Earlier this week the San Francisco Chronicle declared that California’s legislative session would close with just a single bill addressing injustices in the state’s water rights system. Now you can add one more to the list.
Gov. Newsom signed Assembly Bill 779 into law this week. It’s an important step to reforming the state’s murky—often unfair—groundwater adjudication process of settling disputes over water rights.
AB 779 by Assemblymember Lori Wilson aims to level the playing field for small water users and disadvantaged communities, including small farmers and farmers of color. UCLA Law students Adrianne Davies, Owen McAleer and Gabi Rosenfeld helped write the bill as part of the UCLA School of Law’s California Environmental Legislation and Policy Clinic, and they’ve written about it here and here. The three students went up to Sacramento to testify before more than one committee hearing during this legislative session.
Going forward, this will change the adjudication process in ways that benefit smaller parties. Courts will need to consider “the water use of and accessibility of water for small farmers and disadvantaged communities” while making a judgement. The groundwater sustainability agency (GSA) in a given basin will receive all pleading and briefing materials from involved parties. The new law will allow the court to refer groundwater adjudications to the State Water Resources Control Board, helping courts to better scientifically understand groundwater use in a basin. Because adjudications can go on for years, there will now be precautionary measures to prevent the over-pumping of groundwater while the parties await an adjudication ruling.

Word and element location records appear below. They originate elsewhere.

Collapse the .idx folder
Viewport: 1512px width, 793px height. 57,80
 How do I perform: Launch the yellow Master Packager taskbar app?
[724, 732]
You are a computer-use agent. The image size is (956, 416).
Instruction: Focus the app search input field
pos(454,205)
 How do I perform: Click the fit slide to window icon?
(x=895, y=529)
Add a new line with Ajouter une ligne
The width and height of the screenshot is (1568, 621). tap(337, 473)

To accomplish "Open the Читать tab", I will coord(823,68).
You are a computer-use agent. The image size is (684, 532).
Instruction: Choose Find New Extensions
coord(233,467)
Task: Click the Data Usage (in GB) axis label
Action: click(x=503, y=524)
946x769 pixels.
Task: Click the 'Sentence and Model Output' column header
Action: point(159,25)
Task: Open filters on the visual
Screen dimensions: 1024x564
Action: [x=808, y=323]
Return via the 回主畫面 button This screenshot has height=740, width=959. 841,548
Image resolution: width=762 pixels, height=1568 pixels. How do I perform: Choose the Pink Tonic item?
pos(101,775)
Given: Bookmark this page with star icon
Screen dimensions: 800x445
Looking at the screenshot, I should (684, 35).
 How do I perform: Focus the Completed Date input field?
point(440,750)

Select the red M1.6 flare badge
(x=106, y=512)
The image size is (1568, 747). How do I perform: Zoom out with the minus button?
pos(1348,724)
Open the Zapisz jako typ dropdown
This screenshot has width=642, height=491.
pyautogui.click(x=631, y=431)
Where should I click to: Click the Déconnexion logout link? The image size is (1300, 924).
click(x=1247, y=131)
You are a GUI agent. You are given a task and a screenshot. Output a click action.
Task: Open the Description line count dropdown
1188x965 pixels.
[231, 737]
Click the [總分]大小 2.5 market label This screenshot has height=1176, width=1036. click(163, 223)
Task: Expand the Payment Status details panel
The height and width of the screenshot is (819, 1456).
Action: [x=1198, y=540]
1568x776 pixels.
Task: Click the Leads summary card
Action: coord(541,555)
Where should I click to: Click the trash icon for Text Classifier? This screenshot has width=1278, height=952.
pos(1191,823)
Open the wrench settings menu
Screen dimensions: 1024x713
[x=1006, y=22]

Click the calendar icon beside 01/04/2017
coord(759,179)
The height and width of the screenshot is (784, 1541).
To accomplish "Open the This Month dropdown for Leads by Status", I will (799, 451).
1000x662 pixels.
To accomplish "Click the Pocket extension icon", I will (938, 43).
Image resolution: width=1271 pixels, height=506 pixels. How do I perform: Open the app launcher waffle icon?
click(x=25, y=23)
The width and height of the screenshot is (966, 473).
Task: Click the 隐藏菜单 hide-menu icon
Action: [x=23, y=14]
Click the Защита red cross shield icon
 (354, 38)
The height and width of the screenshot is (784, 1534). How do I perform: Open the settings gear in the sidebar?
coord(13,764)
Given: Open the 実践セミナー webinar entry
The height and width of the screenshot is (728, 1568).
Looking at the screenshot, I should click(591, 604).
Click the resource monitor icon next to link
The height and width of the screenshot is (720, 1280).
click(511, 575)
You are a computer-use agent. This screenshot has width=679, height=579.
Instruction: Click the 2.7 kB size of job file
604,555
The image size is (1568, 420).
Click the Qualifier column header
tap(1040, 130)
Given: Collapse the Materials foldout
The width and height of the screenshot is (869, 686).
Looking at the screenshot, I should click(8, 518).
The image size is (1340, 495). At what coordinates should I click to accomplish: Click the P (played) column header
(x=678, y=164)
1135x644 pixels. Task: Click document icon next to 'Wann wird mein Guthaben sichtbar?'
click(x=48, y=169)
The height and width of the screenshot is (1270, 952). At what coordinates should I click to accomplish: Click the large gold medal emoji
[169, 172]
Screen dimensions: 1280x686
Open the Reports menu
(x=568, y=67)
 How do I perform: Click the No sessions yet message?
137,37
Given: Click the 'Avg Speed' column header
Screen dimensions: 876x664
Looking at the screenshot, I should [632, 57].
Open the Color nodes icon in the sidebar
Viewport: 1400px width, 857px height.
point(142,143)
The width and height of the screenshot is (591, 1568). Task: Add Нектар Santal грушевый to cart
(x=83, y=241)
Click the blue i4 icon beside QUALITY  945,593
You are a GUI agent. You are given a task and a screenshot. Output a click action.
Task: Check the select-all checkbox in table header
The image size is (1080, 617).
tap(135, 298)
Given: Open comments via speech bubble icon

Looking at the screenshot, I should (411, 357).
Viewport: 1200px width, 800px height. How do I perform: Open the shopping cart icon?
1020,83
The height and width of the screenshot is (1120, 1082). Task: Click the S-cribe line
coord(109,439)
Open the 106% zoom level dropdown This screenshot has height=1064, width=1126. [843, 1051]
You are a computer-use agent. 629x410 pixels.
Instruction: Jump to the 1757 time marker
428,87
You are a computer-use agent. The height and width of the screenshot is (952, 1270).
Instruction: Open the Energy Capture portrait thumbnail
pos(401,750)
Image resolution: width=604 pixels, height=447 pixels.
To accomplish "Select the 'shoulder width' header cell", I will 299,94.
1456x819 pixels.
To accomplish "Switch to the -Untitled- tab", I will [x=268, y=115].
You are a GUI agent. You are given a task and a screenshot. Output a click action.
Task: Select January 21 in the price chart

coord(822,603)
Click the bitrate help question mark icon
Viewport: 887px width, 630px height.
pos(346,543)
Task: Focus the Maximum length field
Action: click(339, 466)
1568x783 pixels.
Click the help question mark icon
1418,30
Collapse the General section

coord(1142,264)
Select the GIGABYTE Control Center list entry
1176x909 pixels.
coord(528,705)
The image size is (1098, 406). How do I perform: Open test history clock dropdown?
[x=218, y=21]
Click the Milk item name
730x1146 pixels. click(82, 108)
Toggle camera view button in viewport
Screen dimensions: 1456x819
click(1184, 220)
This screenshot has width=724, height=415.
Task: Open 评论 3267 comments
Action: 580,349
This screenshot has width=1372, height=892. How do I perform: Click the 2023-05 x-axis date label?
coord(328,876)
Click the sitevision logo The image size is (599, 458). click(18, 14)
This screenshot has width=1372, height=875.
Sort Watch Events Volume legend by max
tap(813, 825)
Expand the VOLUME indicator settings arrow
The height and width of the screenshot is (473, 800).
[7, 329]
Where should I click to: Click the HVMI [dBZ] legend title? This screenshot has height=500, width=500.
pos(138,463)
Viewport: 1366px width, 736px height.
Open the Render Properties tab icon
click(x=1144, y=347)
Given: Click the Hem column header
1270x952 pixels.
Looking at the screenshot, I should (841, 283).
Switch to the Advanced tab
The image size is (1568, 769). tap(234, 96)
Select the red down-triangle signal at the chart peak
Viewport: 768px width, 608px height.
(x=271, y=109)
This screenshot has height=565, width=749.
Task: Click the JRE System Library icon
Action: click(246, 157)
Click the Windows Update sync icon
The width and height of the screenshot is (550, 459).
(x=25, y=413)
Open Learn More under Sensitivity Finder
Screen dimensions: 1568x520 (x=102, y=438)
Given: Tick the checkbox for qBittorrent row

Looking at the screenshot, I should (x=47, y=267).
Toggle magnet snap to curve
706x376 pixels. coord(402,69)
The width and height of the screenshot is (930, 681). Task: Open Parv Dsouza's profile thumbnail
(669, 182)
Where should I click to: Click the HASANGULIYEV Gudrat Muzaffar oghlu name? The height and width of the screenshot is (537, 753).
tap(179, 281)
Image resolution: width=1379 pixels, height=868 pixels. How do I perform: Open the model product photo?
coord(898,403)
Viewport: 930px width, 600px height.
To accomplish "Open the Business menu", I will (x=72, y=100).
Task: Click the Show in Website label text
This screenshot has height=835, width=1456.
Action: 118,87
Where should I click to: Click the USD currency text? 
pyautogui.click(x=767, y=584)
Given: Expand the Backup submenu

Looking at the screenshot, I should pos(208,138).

California has, as Richard Frank puts it, “one of the most antiquated and outdated water rights systems of any Western state.” That’s why it’s important that the governor signed SB 389 by Sen. Ben Allen, which looks to put to rest any ambiguity regarding the Water Board’s power to require water users to verify their water rights claims.
As we’ve seen in the water fight going on right now in California’s Cuyama Valley, there’s more work to do to strengthen the state’s groundwater management for the era of climate change. In Cuyama, two big corporate growers initiated a groundwater adjudication that has all the basin’s water users—even the school district—scrambling to get representation to defend their water rights. Smaller farmers and residents have launched a carrot boycott against those two corporate growers, alleging they’re over pumping.
The passage of AB 779 means that in the future small farmers and other parties will have more information at their disposal during these types of groundwater adjudications. And underrepresented communities in California will be better informed about their need to assert their rights at the outset.